> _Task item_: Reproduce each of the following lines verbatim, keeping their order and wording.

> _Source material_:
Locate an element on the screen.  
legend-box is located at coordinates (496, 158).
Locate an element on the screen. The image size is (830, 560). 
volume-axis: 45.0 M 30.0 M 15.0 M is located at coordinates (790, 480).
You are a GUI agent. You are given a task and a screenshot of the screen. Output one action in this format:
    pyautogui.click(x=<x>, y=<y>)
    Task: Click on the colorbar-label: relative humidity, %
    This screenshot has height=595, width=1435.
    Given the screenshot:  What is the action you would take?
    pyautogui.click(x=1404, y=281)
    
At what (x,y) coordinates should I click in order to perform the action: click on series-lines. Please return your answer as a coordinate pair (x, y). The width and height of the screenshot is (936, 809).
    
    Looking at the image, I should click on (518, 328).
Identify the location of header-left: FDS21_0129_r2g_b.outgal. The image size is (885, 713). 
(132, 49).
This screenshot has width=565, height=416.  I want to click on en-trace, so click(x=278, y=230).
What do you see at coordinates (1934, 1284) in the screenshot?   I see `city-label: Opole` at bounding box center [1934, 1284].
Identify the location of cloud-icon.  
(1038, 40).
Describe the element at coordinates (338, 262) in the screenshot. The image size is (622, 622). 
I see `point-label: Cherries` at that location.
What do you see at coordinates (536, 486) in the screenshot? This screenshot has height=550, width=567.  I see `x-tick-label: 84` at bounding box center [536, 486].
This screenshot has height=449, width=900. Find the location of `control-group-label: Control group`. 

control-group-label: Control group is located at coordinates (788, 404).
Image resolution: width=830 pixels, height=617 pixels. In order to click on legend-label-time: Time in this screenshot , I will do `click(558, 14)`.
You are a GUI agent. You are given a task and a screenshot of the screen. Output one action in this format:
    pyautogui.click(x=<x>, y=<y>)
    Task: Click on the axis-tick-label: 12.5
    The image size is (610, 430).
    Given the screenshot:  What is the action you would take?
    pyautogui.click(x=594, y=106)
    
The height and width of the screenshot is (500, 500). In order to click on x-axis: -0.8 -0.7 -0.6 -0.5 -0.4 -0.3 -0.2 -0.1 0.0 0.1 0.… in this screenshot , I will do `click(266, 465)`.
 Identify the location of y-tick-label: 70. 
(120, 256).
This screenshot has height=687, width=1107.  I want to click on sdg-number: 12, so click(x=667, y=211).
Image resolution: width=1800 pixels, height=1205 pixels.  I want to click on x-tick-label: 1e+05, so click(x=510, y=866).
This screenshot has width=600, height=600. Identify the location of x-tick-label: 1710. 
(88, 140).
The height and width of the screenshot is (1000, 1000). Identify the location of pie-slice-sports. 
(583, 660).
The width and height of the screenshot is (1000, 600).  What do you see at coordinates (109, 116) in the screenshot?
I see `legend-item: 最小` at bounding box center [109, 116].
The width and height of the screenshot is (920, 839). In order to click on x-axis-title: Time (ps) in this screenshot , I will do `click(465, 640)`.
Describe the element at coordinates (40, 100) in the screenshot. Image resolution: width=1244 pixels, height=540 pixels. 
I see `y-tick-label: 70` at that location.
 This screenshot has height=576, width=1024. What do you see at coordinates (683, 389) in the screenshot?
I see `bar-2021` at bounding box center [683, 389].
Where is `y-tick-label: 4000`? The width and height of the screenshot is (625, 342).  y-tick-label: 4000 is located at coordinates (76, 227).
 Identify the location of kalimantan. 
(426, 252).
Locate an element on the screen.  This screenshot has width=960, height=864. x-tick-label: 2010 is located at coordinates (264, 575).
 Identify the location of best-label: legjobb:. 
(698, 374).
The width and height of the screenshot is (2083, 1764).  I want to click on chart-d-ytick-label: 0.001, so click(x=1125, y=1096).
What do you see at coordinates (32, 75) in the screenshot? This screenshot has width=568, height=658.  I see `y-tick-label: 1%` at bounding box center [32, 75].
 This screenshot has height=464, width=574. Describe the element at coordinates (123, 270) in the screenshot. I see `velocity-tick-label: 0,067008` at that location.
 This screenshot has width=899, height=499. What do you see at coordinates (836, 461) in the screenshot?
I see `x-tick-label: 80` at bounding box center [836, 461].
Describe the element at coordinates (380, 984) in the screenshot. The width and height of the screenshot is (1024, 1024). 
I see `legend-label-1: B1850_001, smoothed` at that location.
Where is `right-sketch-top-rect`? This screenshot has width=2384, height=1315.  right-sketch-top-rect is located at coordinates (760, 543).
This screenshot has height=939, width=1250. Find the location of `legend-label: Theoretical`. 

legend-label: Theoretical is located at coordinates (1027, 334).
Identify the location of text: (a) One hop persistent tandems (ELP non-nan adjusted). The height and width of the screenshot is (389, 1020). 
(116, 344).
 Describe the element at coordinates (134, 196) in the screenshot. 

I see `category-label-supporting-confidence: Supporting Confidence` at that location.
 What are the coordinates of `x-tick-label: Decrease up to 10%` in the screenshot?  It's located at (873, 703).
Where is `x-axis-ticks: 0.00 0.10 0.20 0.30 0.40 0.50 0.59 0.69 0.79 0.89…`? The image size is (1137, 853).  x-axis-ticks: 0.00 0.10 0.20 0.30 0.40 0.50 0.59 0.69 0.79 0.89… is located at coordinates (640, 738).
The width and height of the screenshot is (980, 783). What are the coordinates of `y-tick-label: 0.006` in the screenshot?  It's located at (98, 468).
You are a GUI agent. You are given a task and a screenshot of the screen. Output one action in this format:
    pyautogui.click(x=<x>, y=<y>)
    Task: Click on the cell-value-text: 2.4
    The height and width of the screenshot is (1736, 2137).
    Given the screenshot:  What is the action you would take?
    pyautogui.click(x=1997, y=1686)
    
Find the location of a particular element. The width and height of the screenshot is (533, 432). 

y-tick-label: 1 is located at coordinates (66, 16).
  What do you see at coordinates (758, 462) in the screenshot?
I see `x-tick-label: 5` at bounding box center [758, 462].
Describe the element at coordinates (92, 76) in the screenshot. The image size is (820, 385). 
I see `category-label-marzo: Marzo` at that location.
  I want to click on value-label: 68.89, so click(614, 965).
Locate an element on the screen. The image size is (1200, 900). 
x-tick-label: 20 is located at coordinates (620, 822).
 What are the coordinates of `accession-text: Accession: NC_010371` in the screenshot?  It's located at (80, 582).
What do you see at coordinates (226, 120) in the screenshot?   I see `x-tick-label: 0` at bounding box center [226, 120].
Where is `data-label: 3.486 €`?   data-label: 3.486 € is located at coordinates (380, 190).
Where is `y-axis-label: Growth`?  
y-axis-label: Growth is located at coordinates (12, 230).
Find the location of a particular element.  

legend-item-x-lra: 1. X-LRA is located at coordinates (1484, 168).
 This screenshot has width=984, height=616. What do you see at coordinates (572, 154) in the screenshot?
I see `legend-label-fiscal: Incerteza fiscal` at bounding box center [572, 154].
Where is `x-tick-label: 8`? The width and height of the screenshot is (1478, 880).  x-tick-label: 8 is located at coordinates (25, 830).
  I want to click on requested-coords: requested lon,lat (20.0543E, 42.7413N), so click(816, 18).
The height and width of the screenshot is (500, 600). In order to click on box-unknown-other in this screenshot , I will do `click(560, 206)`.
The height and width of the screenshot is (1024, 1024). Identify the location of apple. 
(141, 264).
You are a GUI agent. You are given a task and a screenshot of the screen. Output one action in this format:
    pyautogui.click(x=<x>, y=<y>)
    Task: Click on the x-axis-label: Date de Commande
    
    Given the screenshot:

> _Answer below_:
Locate an element on the screen.  
legend-box is located at coordinates (496, 158).
Locate an element on the screen. The image size is (830, 560). 
volume-axis: 45.0 M 30.0 M 15.0 M is located at coordinates (790, 480).
You are a GUI agent. You are given a task and a screenshot of the screen. Output one action in this format:
    pyautogui.click(x=<x>, y=<y>)
    Task: Click on the colorbar-label: relative humidity, %
    This screenshot has height=595, width=1435.
    Given the screenshot:  What is the action you would take?
    pyautogui.click(x=1404, y=281)
    
At what (x,y) coordinates should I click in order to perform the action: click on series-lines. Please return your answer as a coordinate pair (x, y). The width and height of the screenshot is (936, 809).
    
    Looking at the image, I should click on (518, 328).
Identify the location of header-left: FDS21_0129_r2g_b.outgal. The image size is (885, 713). 
(132, 49).
This screenshot has width=565, height=416.  I want to click on en-trace, so click(x=278, y=230).
What do you see at coordinates (1934, 1284) in the screenshot?   I see `city-label: Opole` at bounding box center [1934, 1284].
Identify the location of cloud-icon.  
(1038, 40).
Describe the element at coordinates (338, 262) in the screenshot. The image size is (622, 622). 
I see `point-label: Cherries` at that location.
What do you see at coordinates (536, 486) in the screenshot? This screenshot has height=550, width=567.  I see `x-tick-label: 84` at bounding box center [536, 486].
This screenshot has height=449, width=900. Find the location of `control-group-label: Control group`. 

control-group-label: Control group is located at coordinates (788, 404).
Image resolution: width=830 pixels, height=617 pixels. In order to click on legend-label-time: Time in this screenshot , I will do `click(558, 14)`.
You are a GUI agent. You are given a task and a screenshot of the screen. Output one action in this format:
    pyautogui.click(x=<x>, y=<y>)
    Task: Click on the axis-tick-label: 12.5
    The image size is (610, 430).
    Given the screenshot:  What is the action you would take?
    pyautogui.click(x=594, y=106)
    
The height and width of the screenshot is (500, 500). In order to click on x-axis: -0.8 -0.7 -0.6 -0.5 -0.4 -0.3 -0.2 -0.1 0.0 0.1 0.… in this screenshot , I will do `click(266, 465)`.
 Identify the location of y-tick-label: 70. 
(120, 256).
This screenshot has height=687, width=1107.  I want to click on sdg-number: 12, so click(x=667, y=211).
Image resolution: width=1800 pixels, height=1205 pixels.  I want to click on x-tick-label: 1e+05, so click(x=510, y=866).
This screenshot has width=600, height=600. Identify the location of x-tick-label: 1710. 
(88, 140).
The height and width of the screenshot is (1000, 1000). Identify the location of pie-slice-sports. 
(583, 660).
The width and height of the screenshot is (1000, 600).  What do you see at coordinates (109, 116) in the screenshot?
I see `legend-item: 最小` at bounding box center [109, 116].
The width and height of the screenshot is (920, 839). In order to click on x-axis-title: Time (ps) in this screenshot , I will do `click(465, 640)`.
Describe the element at coordinates (40, 100) in the screenshot. Image resolution: width=1244 pixels, height=540 pixels. 
I see `y-tick-label: 70` at that location.
 This screenshot has height=576, width=1024. What do you see at coordinates (683, 389) in the screenshot?
I see `bar-2021` at bounding box center [683, 389].
Where is `y-tick-label: 4000`? The width and height of the screenshot is (625, 342).  y-tick-label: 4000 is located at coordinates (76, 227).
 Identify the location of kalimantan. 
(426, 252).
Locate an element on the screen.  This screenshot has width=960, height=864. x-tick-label: 2010 is located at coordinates (264, 575).
 Identify the location of best-label: legjobb:. 
(698, 374).
The width and height of the screenshot is (2083, 1764).  I want to click on chart-d-ytick-label: 0.001, so click(x=1125, y=1096).
What do you see at coordinates (32, 75) in the screenshot? This screenshot has width=568, height=658.  I see `y-tick-label: 1%` at bounding box center [32, 75].
 This screenshot has height=464, width=574. Describe the element at coordinates (123, 270) in the screenshot. I see `velocity-tick-label: 0,067008` at that location.
 This screenshot has width=899, height=499. What do you see at coordinates (836, 461) in the screenshot?
I see `x-tick-label: 80` at bounding box center [836, 461].
Describe the element at coordinates (380, 984) in the screenshot. The width and height of the screenshot is (1024, 1024). 
I see `legend-label-1: B1850_001, smoothed` at that location.
Where is `right-sketch-top-rect`? This screenshot has width=2384, height=1315.  right-sketch-top-rect is located at coordinates (760, 543).
This screenshot has height=939, width=1250. Find the location of `legend-label: Theoretical`. 

legend-label: Theoretical is located at coordinates (1027, 334).
Identify the location of text: (a) One hop persistent tandems (ELP non-nan adjusted). The height and width of the screenshot is (389, 1020). 
(116, 344).
 Describe the element at coordinates (134, 196) in the screenshot. 

I see `category-label-supporting-confidence: Supporting Confidence` at that location.
 What are the coordinates of `x-tick-label: Decrease up to 10%` in the screenshot?  It's located at (873, 703).
Where is `x-axis-ticks: 0.00 0.10 0.20 0.30 0.40 0.50 0.59 0.69 0.79 0.89…`? The image size is (1137, 853).  x-axis-ticks: 0.00 0.10 0.20 0.30 0.40 0.50 0.59 0.69 0.79 0.89… is located at coordinates (640, 738).
The width and height of the screenshot is (980, 783). What are the coordinates of `y-tick-label: 0.006` in the screenshot?  It's located at (98, 468).
You are a GUI agent. You are given a task and a screenshot of the screen. Output one action in this format:
    pyautogui.click(x=<x>, y=<y>)
    Task: Click on the cell-value-text: 2.4
    The height and width of the screenshot is (1736, 2137).
    Given the screenshot:  What is the action you would take?
    pyautogui.click(x=1997, y=1686)
    
Find the location of a particular element. The width and height of the screenshot is (533, 432). 

y-tick-label: 1 is located at coordinates (66, 16).
  What do you see at coordinates (758, 462) in the screenshot?
I see `x-tick-label: 5` at bounding box center [758, 462].
Describe the element at coordinates (92, 76) in the screenshot. The image size is (820, 385). 
I see `category-label-marzo: Marzo` at that location.
  I want to click on value-label: 68.89, so click(614, 965).
Locate an element on the screen. The image size is (1200, 900). 
x-tick-label: 20 is located at coordinates (620, 822).
 What are the coordinates of `accession-text: Accession: NC_010371` in the screenshot?  It's located at (80, 582).
What do you see at coordinates (226, 120) in the screenshot?   I see `x-tick-label: 0` at bounding box center [226, 120].
Where is `data-label: 3.486 €`?   data-label: 3.486 € is located at coordinates (380, 190).
Where is `y-axis-label: Growth`?  
y-axis-label: Growth is located at coordinates (12, 230).
Find the location of a particular element.  

legend-item-x-lra: 1. X-LRA is located at coordinates (1484, 168).
 This screenshot has width=984, height=616. What do you see at coordinates (572, 154) in the screenshot?
I see `legend-label-fiscal: Incerteza fiscal` at bounding box center [572, 154].
Where is `x-tick-label: 8`? The width and height of the screenshot is (1478, 880).  x-tick-label: 8 is located at coordinates (25, 830).
  I want to click on requested-coords: requested lon,lat (20.0543E, 42.7413N), so click(816, 18).
The height and width of the screenshot is (500, 600). In order to click on box-unknown-other in this screenshot , I will do `click(560, 206)`.
The height and width of the screenshot is (1024, 1024). Identify the location of apple. 
(141, 264).
You are a GUI agent. You are given a task and a screenshot of the screen. Output one action in this format:
    pyautogui.click(x=<x>, y=<y>)
    Task: Click on the x-axis-label: Date de Commande
    
    Given the screenshot:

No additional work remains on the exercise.